Robust Authentication Proxying
Philip Molter
hrunting at hrunting.org
Sat Jul 11 16:04:06 CEST 2009
On Jul 11, 2009, at 2:14 AM, Alan DeKok wrote:
> Philip Molter wrote:
>> Yes, this is the configuration I'm currently running, and it's not
>> working for me. I have a radclient sending a request, retrying 10
>> times
>> on a 5-second timer, and after 10 retries, it still hasn't gotten a
>> response. After the second retry, the proxy has marked the server
>> as at
>> least a zombie and started status-checks, but every retransmit after
>> that is getting a cached result of no response.
>
> Could you possibly try READING my messages?
>
> The default configuration does NOT include the "do_not_respond"

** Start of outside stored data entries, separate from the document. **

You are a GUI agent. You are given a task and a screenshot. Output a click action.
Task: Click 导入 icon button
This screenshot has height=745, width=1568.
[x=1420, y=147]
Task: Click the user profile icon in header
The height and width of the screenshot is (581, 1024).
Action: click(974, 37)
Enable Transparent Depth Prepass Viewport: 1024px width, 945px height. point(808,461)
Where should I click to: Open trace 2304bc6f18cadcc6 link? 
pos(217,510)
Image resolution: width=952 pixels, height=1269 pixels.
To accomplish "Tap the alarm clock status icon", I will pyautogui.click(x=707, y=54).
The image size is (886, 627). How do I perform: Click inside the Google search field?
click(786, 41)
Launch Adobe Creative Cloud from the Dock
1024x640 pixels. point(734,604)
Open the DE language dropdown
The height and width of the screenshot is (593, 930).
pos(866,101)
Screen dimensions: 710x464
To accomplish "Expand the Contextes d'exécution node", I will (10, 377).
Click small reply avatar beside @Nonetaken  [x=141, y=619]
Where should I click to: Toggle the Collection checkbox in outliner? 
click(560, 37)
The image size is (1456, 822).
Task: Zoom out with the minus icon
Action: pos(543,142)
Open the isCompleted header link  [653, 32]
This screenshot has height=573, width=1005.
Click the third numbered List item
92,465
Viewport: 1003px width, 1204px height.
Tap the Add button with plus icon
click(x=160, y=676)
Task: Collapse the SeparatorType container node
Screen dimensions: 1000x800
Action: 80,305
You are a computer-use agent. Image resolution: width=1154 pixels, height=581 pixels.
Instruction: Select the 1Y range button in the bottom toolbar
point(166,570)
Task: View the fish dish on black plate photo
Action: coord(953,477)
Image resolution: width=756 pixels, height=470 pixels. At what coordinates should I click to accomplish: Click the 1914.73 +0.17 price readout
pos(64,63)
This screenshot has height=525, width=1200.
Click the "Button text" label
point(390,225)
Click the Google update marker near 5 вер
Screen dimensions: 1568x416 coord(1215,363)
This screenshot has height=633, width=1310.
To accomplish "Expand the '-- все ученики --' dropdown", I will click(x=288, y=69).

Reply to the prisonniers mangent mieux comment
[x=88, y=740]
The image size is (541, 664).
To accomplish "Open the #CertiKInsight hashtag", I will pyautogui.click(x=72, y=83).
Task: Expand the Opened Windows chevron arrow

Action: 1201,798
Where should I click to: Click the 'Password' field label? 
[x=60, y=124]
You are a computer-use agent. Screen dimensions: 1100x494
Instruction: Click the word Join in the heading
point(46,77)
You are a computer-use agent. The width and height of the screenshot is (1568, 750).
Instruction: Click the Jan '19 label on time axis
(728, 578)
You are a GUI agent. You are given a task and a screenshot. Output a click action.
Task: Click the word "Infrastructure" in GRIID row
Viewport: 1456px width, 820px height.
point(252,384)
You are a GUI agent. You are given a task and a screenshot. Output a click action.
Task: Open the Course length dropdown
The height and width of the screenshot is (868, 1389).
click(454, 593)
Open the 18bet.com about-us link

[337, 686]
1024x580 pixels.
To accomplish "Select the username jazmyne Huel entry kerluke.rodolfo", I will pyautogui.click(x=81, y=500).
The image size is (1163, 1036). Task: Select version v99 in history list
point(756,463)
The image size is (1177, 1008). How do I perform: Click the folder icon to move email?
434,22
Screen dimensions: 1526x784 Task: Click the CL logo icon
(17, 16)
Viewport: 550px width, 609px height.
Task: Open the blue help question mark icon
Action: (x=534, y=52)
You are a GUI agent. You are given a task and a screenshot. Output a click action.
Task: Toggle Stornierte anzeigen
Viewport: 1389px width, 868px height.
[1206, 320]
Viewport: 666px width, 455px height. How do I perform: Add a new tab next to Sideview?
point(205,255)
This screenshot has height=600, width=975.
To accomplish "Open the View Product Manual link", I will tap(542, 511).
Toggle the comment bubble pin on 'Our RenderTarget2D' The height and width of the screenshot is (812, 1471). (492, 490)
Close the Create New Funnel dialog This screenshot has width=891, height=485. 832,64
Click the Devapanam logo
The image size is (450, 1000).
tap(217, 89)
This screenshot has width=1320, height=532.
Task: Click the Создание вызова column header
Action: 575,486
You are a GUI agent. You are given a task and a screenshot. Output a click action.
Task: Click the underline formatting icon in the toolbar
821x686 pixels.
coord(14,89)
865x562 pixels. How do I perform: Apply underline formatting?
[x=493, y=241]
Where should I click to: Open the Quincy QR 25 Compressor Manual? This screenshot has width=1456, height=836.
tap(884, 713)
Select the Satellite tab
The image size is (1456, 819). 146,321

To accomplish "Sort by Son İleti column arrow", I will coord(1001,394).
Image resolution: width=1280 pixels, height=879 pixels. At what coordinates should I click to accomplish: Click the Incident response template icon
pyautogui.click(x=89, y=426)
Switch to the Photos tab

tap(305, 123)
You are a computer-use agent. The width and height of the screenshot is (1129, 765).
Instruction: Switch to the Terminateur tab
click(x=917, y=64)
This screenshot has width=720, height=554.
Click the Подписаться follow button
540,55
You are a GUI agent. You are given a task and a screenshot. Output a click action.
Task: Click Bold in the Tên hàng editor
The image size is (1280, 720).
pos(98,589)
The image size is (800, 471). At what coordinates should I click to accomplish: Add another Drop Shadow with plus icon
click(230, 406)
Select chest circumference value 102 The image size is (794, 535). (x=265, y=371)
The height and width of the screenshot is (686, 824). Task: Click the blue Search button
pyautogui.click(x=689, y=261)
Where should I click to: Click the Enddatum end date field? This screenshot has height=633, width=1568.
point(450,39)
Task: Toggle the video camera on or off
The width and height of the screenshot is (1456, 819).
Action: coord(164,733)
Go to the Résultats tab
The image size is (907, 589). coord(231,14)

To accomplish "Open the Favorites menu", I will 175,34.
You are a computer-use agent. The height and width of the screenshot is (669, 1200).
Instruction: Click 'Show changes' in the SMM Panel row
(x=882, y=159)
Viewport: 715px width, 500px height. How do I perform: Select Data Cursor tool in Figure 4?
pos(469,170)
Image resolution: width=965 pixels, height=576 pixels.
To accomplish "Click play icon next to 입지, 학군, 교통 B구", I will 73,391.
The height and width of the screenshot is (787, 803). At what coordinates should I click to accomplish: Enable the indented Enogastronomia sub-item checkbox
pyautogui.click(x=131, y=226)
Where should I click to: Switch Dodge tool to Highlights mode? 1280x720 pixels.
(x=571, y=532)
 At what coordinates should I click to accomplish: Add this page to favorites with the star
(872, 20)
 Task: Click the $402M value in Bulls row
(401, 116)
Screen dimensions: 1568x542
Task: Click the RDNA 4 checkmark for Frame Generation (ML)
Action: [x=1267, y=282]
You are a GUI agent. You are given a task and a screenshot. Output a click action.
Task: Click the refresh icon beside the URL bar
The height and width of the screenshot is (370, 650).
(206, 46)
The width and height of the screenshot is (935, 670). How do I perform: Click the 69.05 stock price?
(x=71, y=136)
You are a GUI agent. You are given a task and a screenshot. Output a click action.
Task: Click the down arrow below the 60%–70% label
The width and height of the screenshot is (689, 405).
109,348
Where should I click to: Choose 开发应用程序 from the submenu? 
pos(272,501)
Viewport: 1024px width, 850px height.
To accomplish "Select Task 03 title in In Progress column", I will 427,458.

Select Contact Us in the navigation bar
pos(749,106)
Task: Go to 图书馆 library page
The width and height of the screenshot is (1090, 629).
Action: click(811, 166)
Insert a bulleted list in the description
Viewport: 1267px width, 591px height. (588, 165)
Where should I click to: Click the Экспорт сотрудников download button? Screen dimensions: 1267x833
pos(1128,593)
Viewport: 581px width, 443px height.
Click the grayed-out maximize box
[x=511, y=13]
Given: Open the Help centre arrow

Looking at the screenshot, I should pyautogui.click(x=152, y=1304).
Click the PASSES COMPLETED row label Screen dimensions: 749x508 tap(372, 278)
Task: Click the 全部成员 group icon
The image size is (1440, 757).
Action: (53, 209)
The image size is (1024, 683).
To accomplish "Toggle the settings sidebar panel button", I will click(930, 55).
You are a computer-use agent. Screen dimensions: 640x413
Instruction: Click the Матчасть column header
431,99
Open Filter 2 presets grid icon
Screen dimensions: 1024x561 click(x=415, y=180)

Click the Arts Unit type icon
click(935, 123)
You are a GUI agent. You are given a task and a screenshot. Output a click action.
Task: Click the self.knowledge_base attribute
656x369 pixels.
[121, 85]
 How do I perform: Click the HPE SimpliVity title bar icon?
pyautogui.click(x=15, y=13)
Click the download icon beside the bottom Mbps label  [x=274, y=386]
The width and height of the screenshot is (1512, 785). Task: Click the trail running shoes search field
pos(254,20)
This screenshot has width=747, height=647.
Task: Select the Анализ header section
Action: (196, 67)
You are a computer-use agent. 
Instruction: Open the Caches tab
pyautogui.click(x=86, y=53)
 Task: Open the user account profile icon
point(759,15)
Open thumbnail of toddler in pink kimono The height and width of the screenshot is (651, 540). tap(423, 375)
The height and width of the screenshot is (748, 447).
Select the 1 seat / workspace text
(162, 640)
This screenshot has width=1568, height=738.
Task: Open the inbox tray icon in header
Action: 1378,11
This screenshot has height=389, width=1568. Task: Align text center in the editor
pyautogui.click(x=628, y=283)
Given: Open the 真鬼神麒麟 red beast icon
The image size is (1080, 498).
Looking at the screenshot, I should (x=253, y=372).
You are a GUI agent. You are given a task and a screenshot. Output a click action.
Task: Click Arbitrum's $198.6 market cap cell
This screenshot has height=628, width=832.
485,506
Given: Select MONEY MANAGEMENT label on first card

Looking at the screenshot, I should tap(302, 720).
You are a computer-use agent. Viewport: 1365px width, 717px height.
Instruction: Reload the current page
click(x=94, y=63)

> policy. *YOU* are the one who configured that, as I have said
> multiple
> times.
>
> If you don't want it to get the cached "do not respond", policy, then
>
> DON'T CONFIGURE IT
>
> It's that easy.
I do not want to get ANY cached response. I do not want to get any
Access-Reject. If I do not configure a 'do not respond' response, I
get an Access-Reject, which is even worse because my end-client gets
an error when he should not. What I want is for a no-response from a
home server to be treated as a no-response to the NAS, and the
subsequent retransmit from the NAS to be processed as a retransmit to
a different home server.
>> This is what I want to happen
>>
>> client req -> proxy
>> proxy req -> home server #1
>> client ret -> proxy
>> proxy ret -> home server #1
>> [proxy fails home server #1 for lack of response]
>> client ret -> proxy
>> proxy req -> home server #2
>> proxy <- resp home server #2
>> client <- resp proxy
>
> It does that (mostly). But only if you don't break the server.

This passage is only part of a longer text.